Quando il pacchetto mod_ssl è installato, dovrebbe

instagram viewer
creare un autofirmato file chiave e certificato per localhost. Se i file non vengono creati automaticamente, puoi crearli utilizzando il pulsante si apre comando:

sudo openssl req -newkey rsa: 4096 -x509 -sha256 -days 3650 -nodes \ -out /etc/pki/tls/certs/localhost.crt \ -keyout /etc/pki/tls/private/localhost.key

Installa Certbot #

Certbot è uno strumento da riga di comando gratuito che semplifica il processo per ottenere e rinnovare i certificati SSL di Let's Encrypt e abilitare automaticamente HTTPS sul tuo server.

Il pacchetto certbot non è incluso nei repository CentOS 8 standard, ma può essere scaricato dal sito Web del fornitore.

Esegui quanto segue wget comando come root o sudo utente per scaricare lo script certbot nel /usr/local/bin elenco:

sudo wget -P /usr/local/bin https://dl.eff.org/certbot-auto

Una volta completato il download, rendere il file eseguibile :

sudo chmod +x /usr/local/bin/certbot-auto

Genera gruppo Dh forte (Diffie-Hellman) #

Lo scambio di chiavi Diffie-Hellman (DH) è un metodo per scambiare in modo sicuro chiavi crittografiche su un canale di comunicazione non protetto. Genera un nuovo set di parametri DH a 2048 bit per rafforzare la sicurezza:

sudo openssl dhparam -out /etc/ssl/certs/dhparam.pem 2048

È possibile modificare la dimensione fino a 4096 bit, ma la generazione potrebbe richiedere più di 30 minuti a seconda dell'entropia del sistema.

Ottenere un certificato SSL Let's Encrypt #

Per ottenere un certificato SSL per il dominio utilizzeremo il plugin Webroot che funziona creando un file temporaneo per la convalida del dominio richiesto nella ${percorso-webroot}/.well-known/acme-challenge directory. Il server Let's Encrypt invia richieste HTTP al file temporaneo per convalidare che il dominio richiesto si risolva nel server in cui viene eseguito certbot.

Per rendere la configurazione più semplice, mapperemo tutte le richieste HTTP per .noto/acme-sfida in un'unica directory, /var/lib/letsencrypt.

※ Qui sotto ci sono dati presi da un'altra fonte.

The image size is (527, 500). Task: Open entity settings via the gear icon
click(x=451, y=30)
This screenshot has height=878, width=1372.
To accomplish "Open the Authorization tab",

Eseguire i seguenti comandi per creare la directory e renderla scrivibile per il server Apache.

sudo mkdir -p /var/lib/letsencrypt/.well-knownsudo chgrp apache /var/lib/letsencryptsudo chmod g+s /var/lib/letsencrypt

Per evitare la duplicazione del codice e rendere la configurazione più gestibile, creare i seguenti due frammenti di configurazione:

/etc/httpd/conf.d/letsencrypt.conf

Alias /.well-known/acme-challenge/ "/var/lib/letsencrypt/.well-known/acme-challenge/""/var/lib/letsencrypt/">ConsentiSovrascriviNessunoOpzioni Indici MultiViews SymLinksIfOwnerMatch IncludeNoExec Richiedere metodo OTTIENI OPZIONI POST. 

/etc/httpd/conf.d/ssl-params.conf

Protocollo SSLTutti -SSLv3 -TLSv1 -TLSv1.1. SSLCipherSuite SSLHonorCipherOrderspentoSSLSessionTicketspentoSSLUsePinzaturaSuSSLStaplingCache"shmcb: log/ssl_stapling (32768)"Intestazione imposta sempre Strict-Transport-Security "età massima=63072000; includeSottodomini; precarico"Intestazione imposta sempre X-Frame-Options SAMEORIGIN. Intestazione imposta sempre X-Content-Type-Options nosniff SSLOpenSSLConfCmd DHParametri "/etc/ssl/certs/dhparam.pem"

Lo snippet sopra sta usando le cippatrici consigliate da Mozilla. Abilita OCSP Stapling, HTTP Strict Transport Security (HSTS), chiave Dh e applica poche intestazioni HTTP incentrate sulla sicurezza.

Ricarica la configurazione di Apache per rendere effettive le modifiche:

sudo systemctl ricarica httpd

Ora puoi eseguire lo script certbot con il plug-in webroot e recuperare i file del certificato SSL:

sudo /usr/local/bin/certbot-auto certonly --agree-tos --email [email protected] --webroot -w /var/lib/letsencrypt/ -d example.com -d www.example.com

In caso di successo, certbot stamperà il seguente messaggio:

NOTE IMPORTANTI: - Congratulazioni! Il tuo certificato e la tua catena sono stati salvati in: /etc/letsencrypt/live/example.com/fullchain.pem La tua chiave il file è stato salvato in: /etc/letsencrypt/live/example.com/privkey.pem Il tuo certificato scadrà il 2020-01-26. Per ottenere una versione nuova o ottimizzata di questo certificato in futuro, è sufficiente eseguire nuovamente certbot-auto. Per rinnovare in modo non interattivo *tutti* i tuoi certificati, esegui "certbot-auto refresh" - Le credenziali del tuo account sono state salvate nella directory di configurazione di Certbot in /etc/letsencrypt. Dovresti fare un backup sicuro di questa cartella ora. Questa directory di configurazione conterrà anche i certificati e le chiavi private ottenute da Certbot, quindi l'ideale è eseguire backup regolari di questa cartella. - Se ti piace Certbot, considera di supportare il nostro lavoro: Donando a ISRG / Let's Encrypt: https://letsencrypt.org/donate Donando all'EFF: https://eff.org/donate-le. 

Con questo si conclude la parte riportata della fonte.